There are two possible reasons why this can happen to you.
Data is not normalized.
This is due to the fact that when you apply a sigmoid / logit function to your hypothesis, the probability of exit is almost 0 or 1, and with your cost function, log(1 - 1)
or log(0)
will produce -Inf
. The accumulation of all these individual conditions in your cost function will ultimately lead to NaN
.
In particular, if y = 0
for an example of training and if the conclusion of your hypothesis is log(x)
, where x
is a very small number close to 0, considering the first part of the cost function will give us 0*log(x)
and actually produce NaN
. Similarly, if y = 1
for a training example, and if the result of your hypothesis is also log(x)
, where x
is a very small number, this again gives us 0*log(x)
and NaN
. Simply put, the conclusion of your hypothesis is either very close to 0 or very close to 1.
This is most likely due to the fact that the dynamic range of each function is very different, and therefore part of your hypothesis, in particular, the weighted sum x*theta
for each training example that you have, will give you either a very large negative result or positive values, and if you apply a sigmoid function to these values, you will be very close to 0 or 1.

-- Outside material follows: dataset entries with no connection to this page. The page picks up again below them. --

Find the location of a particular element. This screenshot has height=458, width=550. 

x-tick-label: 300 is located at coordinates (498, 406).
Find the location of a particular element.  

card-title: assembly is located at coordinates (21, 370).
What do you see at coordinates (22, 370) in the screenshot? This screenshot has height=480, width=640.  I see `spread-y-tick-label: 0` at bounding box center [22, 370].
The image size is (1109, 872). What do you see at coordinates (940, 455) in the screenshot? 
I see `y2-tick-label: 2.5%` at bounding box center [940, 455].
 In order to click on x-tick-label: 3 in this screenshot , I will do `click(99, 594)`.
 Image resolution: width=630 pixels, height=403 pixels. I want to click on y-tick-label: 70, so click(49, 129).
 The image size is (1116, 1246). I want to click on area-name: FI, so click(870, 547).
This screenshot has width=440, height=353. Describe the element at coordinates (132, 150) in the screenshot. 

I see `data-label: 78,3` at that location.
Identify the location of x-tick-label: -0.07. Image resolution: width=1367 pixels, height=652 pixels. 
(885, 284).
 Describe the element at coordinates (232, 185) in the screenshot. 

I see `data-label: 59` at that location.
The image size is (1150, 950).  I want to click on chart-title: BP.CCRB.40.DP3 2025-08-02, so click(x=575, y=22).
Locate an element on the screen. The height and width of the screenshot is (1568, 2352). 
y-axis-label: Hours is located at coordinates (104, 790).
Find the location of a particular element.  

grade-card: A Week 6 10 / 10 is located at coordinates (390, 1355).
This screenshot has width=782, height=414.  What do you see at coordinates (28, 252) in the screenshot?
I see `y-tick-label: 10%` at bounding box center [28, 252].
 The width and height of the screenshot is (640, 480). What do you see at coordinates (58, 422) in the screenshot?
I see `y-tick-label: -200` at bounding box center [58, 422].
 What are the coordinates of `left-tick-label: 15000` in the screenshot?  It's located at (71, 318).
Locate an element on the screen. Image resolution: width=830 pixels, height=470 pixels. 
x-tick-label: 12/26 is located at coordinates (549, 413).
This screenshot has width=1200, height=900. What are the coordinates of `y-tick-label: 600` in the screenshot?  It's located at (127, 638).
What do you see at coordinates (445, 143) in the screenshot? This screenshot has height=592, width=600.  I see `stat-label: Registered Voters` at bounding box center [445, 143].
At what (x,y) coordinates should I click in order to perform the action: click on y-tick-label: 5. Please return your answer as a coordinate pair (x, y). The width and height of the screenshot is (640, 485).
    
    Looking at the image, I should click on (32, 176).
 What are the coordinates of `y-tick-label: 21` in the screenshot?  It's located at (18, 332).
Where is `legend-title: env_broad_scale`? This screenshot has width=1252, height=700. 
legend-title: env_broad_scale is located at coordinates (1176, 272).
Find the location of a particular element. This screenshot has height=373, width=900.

One way to deal with this is to normalize the data in your matrix before starting training using gradient descent. A typical approach is normalization with zero mean and unit change. Given the input function x_k
where k = 1, 2, ... n
, where you have functions n
, a new normalized function x_k^{new}
can be found:

m_k
is the mean of the function k
and s_k
is the standard deviation of the function k
. This is also known as data standardization . You can read more about this in another answer that I cited here: How does this code work to standardize data?
Since you are using a linear algebra approach to gradient descent, I assume that you have added your data matrix with a column of all. Knowing this, we can normalize your data as follows:
mX = mean(x,1); mX(1) = 0; sX = std(x,[],1); sX(1) = 1; xnew = bsxfun(@rdivide, bsxfun(@minus, x, mX), sX);
The mean and standard deviations of each function are stored in mX
and sX
respectively. You can find out how this code works by reading the message I linked to you above. I will not repeat this material here because this is not the scope of this publication. To ensure normal normalization, I made the mean and standard deviation of the first column equal to 0 and 1, respectively. xnew
contains a new normalized data matrix. Use xnew
with your gradient descent algorithm. Now, when you find the parameters, to complete any forecasts you must normalize any new test instances with an average and standard deviation from the training set. Since the obtained parameters are statistical data of the training set, you should also apply the same transformations to any test data that you want to send to the forecasting model.
Assuming you have new data points stored in a matrix called xx
, you should perform normalization and then perform predictions:
xxnew = bsxfun(@rdivide, bsxfun(@minus, xx, mX), sX);
Now that you have this, you can fulfill your predictions:
pred = sigmoid(xxnew*theta) >= 0.5;
You can change the threshold of 0.5 to be what you think best determines if the examples belong to the positive or negative class.
Learning Speed ββToo High
As you mentioned in the comments, once you normalize the data, the costs seem finite, but then suddenly jump to NaN after several iterations. Normalization can bring you still. If your learning speed or alpha
too high, each iteration will exceed towards a minimum, and thus, the cost of each iteration will fluctuate or even diverge, which is what happens. In your case, the cost diverges or increases at each iteration to such an extent that it cannot be represented using floating point precision.
Thus, another option is to decrease the alpha
learning rate until you see that the cost function decreases at each iteration. A popular method for determining the best learning speed is to perform gradient descent in a range of values ββwith logarithmically spaced alpha
values ββand view the value of the final cost of the function and select the learning speed that led to the lowest cost.
Using the two facts above should smooth the gradient descent quite well, assuming that the cost function is convex. In this case, of course, for logistic regression.